Question

The scale of a spring balance that reads from 0 to $$15.0 \mathrm{~kg}$$ is $$12.0 \mathrm{~cm}$$ long. A package suspended from the balance is found to oscillate vertically with a frequency of $$2.00 \mathrm{~Hz}$$. (a) What is the spring constant? (b) How much does the package weigh?

Answer

## Question1.a:

**step1 Convert Units and Determine the Force for Maximum Extension**

Before calculating the spring constant, it is important to ensure all measurements are in consistent units. The given scale length is in centimeters, so we convert it to meters. Then, we determine the force exerted by the maximum mass the spring balance can measure, which is its weight. We use the standard acceleration due to gravity, $$g = 9.8 \mathrm{~m/s^2}$$.

$$ \text{Scale length in meters} = 12.0 \mathrm{~cm} \times \frac{1 \mathrm{~m}}{100 \mathrm{~cm}} $$

$$ \text{Maximum Force (Weight)} = \text{Maximum Mass} \times \text{Acceleration due to gravity (g)} $$

Given: Maximum mass = $$15.0 \mathrm{~kg}$$, Scale length = $$12.0 \mathrm{~cm}$$. Therefore:

$$ \text{Scale length} = 0.12 \mathrm{~m} $$

$$ \text{Maximum Force} = 15.0 \mathrm{~kg} \times 9.8 \mathrm{~m/s^2} = 147 \mathrm{~N} $$

**step2 Calculate the Spring Constant**

The spring constant ($$k$$) is a measure of the stiffness of the spring.
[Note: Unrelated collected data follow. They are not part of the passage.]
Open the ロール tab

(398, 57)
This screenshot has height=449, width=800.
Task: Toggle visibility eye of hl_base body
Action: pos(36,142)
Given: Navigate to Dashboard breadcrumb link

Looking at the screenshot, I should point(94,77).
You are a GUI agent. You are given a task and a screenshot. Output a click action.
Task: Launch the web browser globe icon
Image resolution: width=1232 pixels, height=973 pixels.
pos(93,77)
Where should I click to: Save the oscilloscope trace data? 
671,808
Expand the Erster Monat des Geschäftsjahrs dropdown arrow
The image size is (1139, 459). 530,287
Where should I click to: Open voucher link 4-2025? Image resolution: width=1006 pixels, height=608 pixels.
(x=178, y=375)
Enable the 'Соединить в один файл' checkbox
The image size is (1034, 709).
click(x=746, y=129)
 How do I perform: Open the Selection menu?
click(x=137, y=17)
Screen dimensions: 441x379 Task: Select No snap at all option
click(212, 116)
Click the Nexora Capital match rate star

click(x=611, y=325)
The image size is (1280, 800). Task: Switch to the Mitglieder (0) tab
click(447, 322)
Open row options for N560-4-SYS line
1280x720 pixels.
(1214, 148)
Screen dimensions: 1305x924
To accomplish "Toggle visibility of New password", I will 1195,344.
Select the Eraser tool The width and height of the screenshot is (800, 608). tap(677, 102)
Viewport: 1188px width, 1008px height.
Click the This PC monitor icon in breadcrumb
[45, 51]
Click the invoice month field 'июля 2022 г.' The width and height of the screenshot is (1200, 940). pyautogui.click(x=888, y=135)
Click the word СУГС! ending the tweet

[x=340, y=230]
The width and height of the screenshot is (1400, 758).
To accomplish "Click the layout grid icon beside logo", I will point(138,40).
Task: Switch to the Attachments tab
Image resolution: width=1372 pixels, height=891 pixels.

It relates the force applied to the spring to the distance the spring is stretched or compressed. This relationship is described by Hooke's Law: Force = Spring Constant $$\times$$ Extension. We can rearrange this formula to solve for the spring constant.

$$ \text{Spring Constant (k)} = \frac{\text{Maximum Force}}{\text{Scale length (Extension)}} $$

Using the values calculated in the previous step, we can find the spring constant:

$$ k = \frac{147 \mathrm{~N}}{0.12 \mathrm{~m}} = 1225 \mathrm{~N/m} $$

## Question1.b:

**step1 Determine the Mass of the Package**

A package suspended from the balance oscillates with a specific frequency. The frequency of oscillation ($$f$$) for a mass-spring system depends on the spring constant ($$k$$) and the mass ($$m$$) attached to the spring. The formula for the frequency is $$f = \frac{1}{2\pi}\sqrt{\frac{k}{m}}$$. We need to rearrange this formula to solve for the mass of the package.

$$ f = \frac{1}{2\pi}\sqrt{\frac{k}{m}} $$

To isolate $$m$$, we square both sides of the equation and then rearrange:

$$ f^2 = \frac{1}{4\pi^2} \frac{k}{m} $$

$$ m = \frac{k}{4\pi^2 f^2} $$

Given: Oscillation frequency ($$f$$) = $$2.00 \mathrm{~Hz}$$, and we found $$k = 1225 \mathrm{~N/m}$$ in the previous part. We use $$\pi \approx 3.14159$$.

$$ m = \frac{1225 \mathrm{~N/m}}{4 \times (3.14159)^2 \times (2.00 \mathrm{~Hz})^2} $$

$$ m = \frac{1225}{4 \times 9.8696 \times 4} $$

$$ m = \frac{1225}{157.9136} \approx 7.757 \mathrm{~kg} $$

**step2 Calculate the Weight of the Package**

Once the mass of the package is known, its weight can be calculated. Weight is the force of gravity acting on an object's mass. We use the acceleration due to gravity, $$g = 9.8 \mathrm{~m/s^2}$$.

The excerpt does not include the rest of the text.